These faith hope love quotes distill centuries of spiritual insight, moral reflection, and human resilience into concise, resonant expressions. Rooted in 1 Corinthians 13’s enduring triad—“And now these three remain: faith, hope and love”—this collection honors voices who have shaped how we understand trust in the unseen, expectation of goodness, and self-giving connection. You’ll find words from St. Paul, whose foundational teaching anchors the theme; C.S. Lewis, whose lucid prose makes theology accessible; and Maya Angelou, whose poetic grace reveals love as both anchor and action. Other contributors include Mother Teresa, Frederick Buechner, bell hooks, and Dietrich Bonhoeffer—each offering distinct cultural, historical, and theological perspectives. These faith hope love quotes aren’t platitudes; they’re lifelines—spoken in exile, whispered in hospitals, scribbled in prison cells, or declared from pulpits and protest lines. Whether you seek comfort in uncertainty, courage to persist, or clarity about what binds us, this collection offers grounded truth, not easy answers. We’ve curated them with care—not for decoration, but for daily use: in journals, conversations, classrooms, and quiet moments when the heart needs reminding.

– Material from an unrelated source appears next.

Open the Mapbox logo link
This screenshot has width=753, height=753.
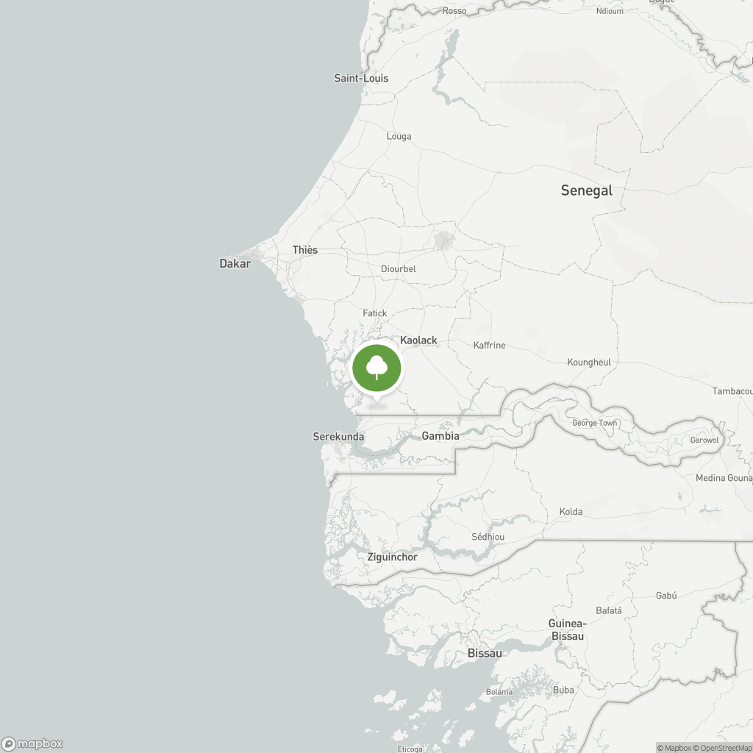point(32,743)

Now faith is confidence in what we hope for and assurance about what we do not see.
Faith is taking the first step even when you don’t see the whole staircase.
Hope is being able to see that there is light despite all of the darkness.
Love is patient, love is kind. It does not envy, it does not boast, it is not proud.
The opposite of faith is not doubt, but certainty.
Hope is the thing with feathers that perches in the soul—and sings the tune without the words—and never stops—at all.
Love is not a feeling. Love is an act of will.
Faith is not belief without proof, but trust without reservation.
Where there is love there is life.
Hope is the pillar that holds up the world.
Love is the bridge between you and everything.
To be hopeful, to embrace one possible future instead of another, is an act of imagination—and imagination is our shared humanity.
Faith is the art of holding on to things your reason has once accepted, in spite of your changing moods.
Love is the only force capable of transforming an enemy into a friend.
Hope is not the conviction that something will turn out well, but the certainty that something makes sense, regardless of how it turns out.
Love is the most powerful, and still most unknown, energy in the universe.
When I despair, I remember that all through history the way of truth and love has always won.
Faith is the bird that feels the light when the dawn is still dark.
Love is the greatest thing God ever created—and the greatest thing He ever did was to die for it.
Hope begins in the dark, the stubborn hope that if you just show up and try to do the right thing, the dawn will come.
Love is not something you look for. It’s something you become.
We must accept finite disappointment, but never lose infinite hope.
God is love, and whoever abides in love abides in God, and God abides in him.
Faith is the strength by which a shattered world shall reassemble itself.
Hope is the dream of waking men.
Love is the flower you’ve got to let grow.
Hope is the companion of power, and mother of success; for who so hopes strongly has within him the gift of miracles.
Faith is the substance of things hoped for, the evidence of things not seen.
Love is the only sane and satisfactory answer to the problem of human existence.
Without hope, without faith, without love, there is no life worth living.
Frequently Asked Questions
This collection includes timeless voices like St. Paul (whose letter to the Corinthians defines the triad), C.S. Lewis (for his accessible theological reflections), and Maya Angelou (for her embodied, justice-rooted understanding of love). Also represented are Martin Luther King Jr., Rumi, Desmond Tutu, Mother Teresa, Dietrich Bonhoeffer, and contemporary thinkers like bell hooks and Arlene Goldbard—spanning centuries, continents, and traditions.
These quotes work beautifully as morning reflections, journal prompts, or conversation starters. Try selecting one quote each week to meditate on—notice how its meaning shifts with your circumstances. Many users print them for bulletin boards, embed them in emails or newsletters, or share them during pastoral care or classroom discussions. Their brevity invites repetition and deepening—not as slogans, but as seeds for sustained attention.
A strong quote on this theme avoids cliché by grounding abstract virtue in concrete experience—like King’s “first step” metaphor for faith, or Dickinson’s “thing with feathers” for hope. It balances paradox (e.g., “faith is trust without reservation”) and accessibility. Most importantly, it resonates across contexts: whether spoken in grief, resistance, worship, or quiet solitude, it lands with honesty—not perfection, but presence.
Absolutely. These themes naturally extend into compassion quotes, grace quotes, resilience quotes, and patience quotes. You may also appreciate collections centered on mercy, kindness, or forgiveness—all deeply interwoven with faith, hope, and love. For theological depth, consider exploring quotes on charity (the Latin root of ‘caritas’), or for literary richness, look into poems and essays on divine love across traditions.